EXTRACT TO READ -
— Start —

AMENDED INVESTMENT ADVISORY AND SERVICE AGREEMENT
AGREEMENT, made as of this 1st day of June, 2004, by and
between FUNDAMENTAL INVESTORS, INC., a Maryland corporation (the "Fund"), and
CAPITAL RESEARCH AND MANAGEMENT COMPANY, a Delaware corporation (the "Adviser").
1. The Fund hereby employs the Adviser to furnish advice to
the Fund with respect to the investment and reinvestment of the assets of the
Fund. The Adviser hereby accepts such employment and agrees to render the
services and to assume the obligations to the extent herein set forth, for the
compensation herein provided. The Adviser shall, for all purposes herein, be
deemed an independent contractor and not an agent of the Fund.

— End —

SHORT EXERCISE -
Copy out the advisory agreement text word for word, in full.

SUPPLIED MATERIAL -
— Start —

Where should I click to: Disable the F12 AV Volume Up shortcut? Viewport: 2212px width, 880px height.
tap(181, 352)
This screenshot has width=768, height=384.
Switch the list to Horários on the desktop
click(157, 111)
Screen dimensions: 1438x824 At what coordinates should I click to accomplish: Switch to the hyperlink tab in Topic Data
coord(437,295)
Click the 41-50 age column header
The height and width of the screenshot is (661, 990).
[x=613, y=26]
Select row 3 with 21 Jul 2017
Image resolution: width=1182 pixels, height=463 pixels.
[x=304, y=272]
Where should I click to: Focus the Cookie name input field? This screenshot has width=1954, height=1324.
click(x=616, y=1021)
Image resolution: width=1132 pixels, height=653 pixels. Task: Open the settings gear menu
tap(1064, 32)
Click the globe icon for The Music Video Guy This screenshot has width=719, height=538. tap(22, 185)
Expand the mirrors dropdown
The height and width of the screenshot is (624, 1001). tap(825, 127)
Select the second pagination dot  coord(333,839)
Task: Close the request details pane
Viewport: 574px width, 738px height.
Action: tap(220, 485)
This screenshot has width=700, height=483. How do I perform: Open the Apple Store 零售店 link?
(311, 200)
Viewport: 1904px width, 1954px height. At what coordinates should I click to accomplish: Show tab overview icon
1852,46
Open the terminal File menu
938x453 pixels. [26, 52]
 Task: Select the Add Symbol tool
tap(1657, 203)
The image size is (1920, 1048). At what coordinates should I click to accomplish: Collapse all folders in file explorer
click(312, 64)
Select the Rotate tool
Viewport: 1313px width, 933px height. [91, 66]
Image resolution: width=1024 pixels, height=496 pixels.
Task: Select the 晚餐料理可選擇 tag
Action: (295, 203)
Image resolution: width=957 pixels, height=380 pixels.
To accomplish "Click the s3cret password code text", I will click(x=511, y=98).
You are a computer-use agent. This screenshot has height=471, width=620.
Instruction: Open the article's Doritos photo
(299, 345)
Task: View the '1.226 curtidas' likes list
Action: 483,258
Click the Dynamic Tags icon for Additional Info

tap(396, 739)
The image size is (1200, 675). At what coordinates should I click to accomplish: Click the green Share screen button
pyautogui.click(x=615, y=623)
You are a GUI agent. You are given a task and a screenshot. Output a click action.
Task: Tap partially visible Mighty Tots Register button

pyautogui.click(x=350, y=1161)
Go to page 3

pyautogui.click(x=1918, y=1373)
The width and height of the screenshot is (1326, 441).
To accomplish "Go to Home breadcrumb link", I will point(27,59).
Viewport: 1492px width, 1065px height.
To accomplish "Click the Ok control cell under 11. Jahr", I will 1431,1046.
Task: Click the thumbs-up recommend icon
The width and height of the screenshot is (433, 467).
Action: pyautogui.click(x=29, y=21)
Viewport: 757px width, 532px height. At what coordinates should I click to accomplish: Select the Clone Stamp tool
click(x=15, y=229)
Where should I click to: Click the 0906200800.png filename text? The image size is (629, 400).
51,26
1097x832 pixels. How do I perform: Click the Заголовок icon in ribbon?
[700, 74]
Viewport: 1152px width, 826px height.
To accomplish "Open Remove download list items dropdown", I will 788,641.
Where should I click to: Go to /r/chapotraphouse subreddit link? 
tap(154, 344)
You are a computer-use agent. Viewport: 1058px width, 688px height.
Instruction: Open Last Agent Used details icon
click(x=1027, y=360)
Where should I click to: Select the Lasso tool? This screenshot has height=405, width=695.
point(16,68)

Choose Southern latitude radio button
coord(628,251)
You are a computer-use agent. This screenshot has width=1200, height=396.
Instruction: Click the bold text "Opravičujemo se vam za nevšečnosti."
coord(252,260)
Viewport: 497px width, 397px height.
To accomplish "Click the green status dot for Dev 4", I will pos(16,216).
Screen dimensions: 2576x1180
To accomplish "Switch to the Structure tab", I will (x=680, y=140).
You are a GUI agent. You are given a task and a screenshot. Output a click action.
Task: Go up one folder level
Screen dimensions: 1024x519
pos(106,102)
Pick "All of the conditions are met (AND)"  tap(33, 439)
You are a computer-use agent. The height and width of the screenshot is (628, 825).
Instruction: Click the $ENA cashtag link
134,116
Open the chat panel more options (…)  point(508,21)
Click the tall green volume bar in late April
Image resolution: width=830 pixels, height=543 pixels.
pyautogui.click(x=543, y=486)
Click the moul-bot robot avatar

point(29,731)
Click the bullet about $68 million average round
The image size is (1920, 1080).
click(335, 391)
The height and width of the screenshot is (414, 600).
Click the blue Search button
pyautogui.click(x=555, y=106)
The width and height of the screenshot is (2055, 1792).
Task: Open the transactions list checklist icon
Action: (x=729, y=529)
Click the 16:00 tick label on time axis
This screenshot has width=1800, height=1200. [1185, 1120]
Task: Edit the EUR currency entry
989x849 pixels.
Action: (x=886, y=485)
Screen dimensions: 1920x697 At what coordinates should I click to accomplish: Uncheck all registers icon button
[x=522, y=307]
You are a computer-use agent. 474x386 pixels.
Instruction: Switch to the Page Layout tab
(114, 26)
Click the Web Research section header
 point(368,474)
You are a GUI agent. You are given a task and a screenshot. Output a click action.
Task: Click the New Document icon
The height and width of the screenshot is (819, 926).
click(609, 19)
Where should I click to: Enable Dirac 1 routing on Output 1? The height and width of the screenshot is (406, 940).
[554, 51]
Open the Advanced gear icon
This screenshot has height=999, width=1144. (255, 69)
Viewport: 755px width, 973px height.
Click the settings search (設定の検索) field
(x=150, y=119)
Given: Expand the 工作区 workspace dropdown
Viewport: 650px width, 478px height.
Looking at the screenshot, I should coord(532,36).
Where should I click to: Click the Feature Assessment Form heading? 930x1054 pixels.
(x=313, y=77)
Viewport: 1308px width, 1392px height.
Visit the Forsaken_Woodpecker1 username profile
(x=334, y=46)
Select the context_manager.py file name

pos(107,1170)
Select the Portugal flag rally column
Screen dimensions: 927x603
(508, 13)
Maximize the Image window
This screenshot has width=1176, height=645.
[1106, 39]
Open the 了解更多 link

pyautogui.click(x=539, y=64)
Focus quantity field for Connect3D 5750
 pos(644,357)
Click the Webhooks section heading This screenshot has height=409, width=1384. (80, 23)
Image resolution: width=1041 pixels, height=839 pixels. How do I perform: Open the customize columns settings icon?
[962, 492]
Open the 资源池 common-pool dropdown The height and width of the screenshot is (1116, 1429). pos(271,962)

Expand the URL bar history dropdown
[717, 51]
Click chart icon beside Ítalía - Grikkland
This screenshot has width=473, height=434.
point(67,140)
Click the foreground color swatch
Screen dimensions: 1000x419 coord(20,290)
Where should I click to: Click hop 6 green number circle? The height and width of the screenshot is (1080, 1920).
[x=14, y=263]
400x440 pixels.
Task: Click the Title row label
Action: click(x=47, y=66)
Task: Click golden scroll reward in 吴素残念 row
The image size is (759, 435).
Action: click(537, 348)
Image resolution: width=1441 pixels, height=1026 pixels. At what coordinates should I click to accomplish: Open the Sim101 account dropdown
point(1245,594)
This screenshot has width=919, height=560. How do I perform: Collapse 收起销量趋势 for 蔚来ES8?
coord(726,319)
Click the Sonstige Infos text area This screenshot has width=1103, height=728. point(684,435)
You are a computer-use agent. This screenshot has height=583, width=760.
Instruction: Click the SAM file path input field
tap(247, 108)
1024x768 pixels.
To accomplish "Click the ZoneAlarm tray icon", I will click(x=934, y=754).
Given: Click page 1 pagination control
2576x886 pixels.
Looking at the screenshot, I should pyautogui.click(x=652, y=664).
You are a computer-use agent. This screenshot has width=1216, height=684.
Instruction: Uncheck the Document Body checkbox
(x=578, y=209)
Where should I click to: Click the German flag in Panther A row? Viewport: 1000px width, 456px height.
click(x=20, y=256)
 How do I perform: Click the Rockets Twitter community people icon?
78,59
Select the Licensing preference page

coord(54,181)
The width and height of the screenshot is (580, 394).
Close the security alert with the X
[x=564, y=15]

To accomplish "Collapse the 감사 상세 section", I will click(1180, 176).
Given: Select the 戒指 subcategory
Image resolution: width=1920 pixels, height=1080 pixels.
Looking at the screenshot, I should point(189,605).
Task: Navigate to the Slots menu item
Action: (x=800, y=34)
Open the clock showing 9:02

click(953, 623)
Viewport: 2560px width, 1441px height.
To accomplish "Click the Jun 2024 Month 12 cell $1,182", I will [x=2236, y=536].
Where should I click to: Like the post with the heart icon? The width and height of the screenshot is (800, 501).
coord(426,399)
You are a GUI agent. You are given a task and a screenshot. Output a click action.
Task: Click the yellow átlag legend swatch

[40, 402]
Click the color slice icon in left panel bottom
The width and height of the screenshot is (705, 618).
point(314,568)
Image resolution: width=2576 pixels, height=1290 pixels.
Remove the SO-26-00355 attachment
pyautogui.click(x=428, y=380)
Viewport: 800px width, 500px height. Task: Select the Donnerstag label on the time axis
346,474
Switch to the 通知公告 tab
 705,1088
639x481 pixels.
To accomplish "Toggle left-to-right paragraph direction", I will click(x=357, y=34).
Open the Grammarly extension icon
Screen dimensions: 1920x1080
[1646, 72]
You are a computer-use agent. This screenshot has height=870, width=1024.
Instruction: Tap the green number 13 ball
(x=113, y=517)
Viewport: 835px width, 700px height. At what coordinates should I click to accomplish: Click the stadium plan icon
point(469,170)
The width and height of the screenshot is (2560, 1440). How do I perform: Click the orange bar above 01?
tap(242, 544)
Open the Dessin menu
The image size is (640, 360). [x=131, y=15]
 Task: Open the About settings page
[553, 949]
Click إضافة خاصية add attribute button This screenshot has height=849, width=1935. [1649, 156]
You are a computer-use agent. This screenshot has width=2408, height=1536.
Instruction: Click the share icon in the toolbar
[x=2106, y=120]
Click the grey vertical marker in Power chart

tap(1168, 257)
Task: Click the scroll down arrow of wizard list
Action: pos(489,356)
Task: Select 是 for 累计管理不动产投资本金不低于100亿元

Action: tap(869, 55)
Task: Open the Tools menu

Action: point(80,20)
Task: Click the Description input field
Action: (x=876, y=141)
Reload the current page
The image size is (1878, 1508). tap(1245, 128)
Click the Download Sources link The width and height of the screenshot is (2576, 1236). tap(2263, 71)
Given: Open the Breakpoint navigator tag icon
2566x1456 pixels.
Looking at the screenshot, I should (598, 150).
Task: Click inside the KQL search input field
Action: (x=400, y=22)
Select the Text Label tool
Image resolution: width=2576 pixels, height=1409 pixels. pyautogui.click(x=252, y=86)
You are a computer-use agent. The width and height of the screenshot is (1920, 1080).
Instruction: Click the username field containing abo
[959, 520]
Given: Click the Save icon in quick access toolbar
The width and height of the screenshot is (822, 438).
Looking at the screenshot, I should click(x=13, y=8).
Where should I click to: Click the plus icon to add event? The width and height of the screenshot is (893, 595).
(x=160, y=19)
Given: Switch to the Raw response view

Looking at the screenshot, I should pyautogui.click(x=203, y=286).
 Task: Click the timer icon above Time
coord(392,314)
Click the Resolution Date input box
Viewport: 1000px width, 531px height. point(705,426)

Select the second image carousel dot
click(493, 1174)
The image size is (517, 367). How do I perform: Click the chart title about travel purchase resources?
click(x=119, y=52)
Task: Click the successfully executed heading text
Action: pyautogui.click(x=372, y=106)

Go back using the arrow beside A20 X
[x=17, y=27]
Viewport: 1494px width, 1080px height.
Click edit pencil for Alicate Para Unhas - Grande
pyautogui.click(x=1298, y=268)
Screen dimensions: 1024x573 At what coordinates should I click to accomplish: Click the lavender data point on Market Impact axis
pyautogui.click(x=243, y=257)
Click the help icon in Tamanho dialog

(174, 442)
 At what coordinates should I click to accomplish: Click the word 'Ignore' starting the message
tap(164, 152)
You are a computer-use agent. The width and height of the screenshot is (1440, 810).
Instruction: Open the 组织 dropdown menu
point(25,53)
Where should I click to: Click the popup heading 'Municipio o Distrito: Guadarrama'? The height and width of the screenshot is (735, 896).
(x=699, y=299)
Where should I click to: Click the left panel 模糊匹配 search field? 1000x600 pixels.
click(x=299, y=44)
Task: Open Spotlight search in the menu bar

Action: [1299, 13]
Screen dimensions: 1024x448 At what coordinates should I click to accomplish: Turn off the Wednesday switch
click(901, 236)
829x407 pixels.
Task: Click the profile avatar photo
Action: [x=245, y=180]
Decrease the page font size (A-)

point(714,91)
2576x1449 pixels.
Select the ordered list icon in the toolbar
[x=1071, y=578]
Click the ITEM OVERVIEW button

— End —

RESULT BELOW -
AMENDED INVESTMENT ADVISORY AND SERVICE AGREEMENT
AGREEMENT, made as of this 1st day of June, 2004, by and
between FUNDAMENTAL INVESTORS, INC., a Maryland corporation (the "Fund"), and
CAPITAL RESEARCH AND MANAGEMENT COMPANY, a Delaware corporation (the "Adviser").
1. The Fund hereby employs the Adviser to furnish advice to
the Fund with respect to the investment and reinvestment of the assets of the
Fund. The Adviser hereby accepts such employment and agrees to render the
services and to assume the obligations to the extent herein set forth, for the
compensation herein provided. The Adviser shall, for all purposes herein, be
deemed an independent contractor and not an agent of the Fund.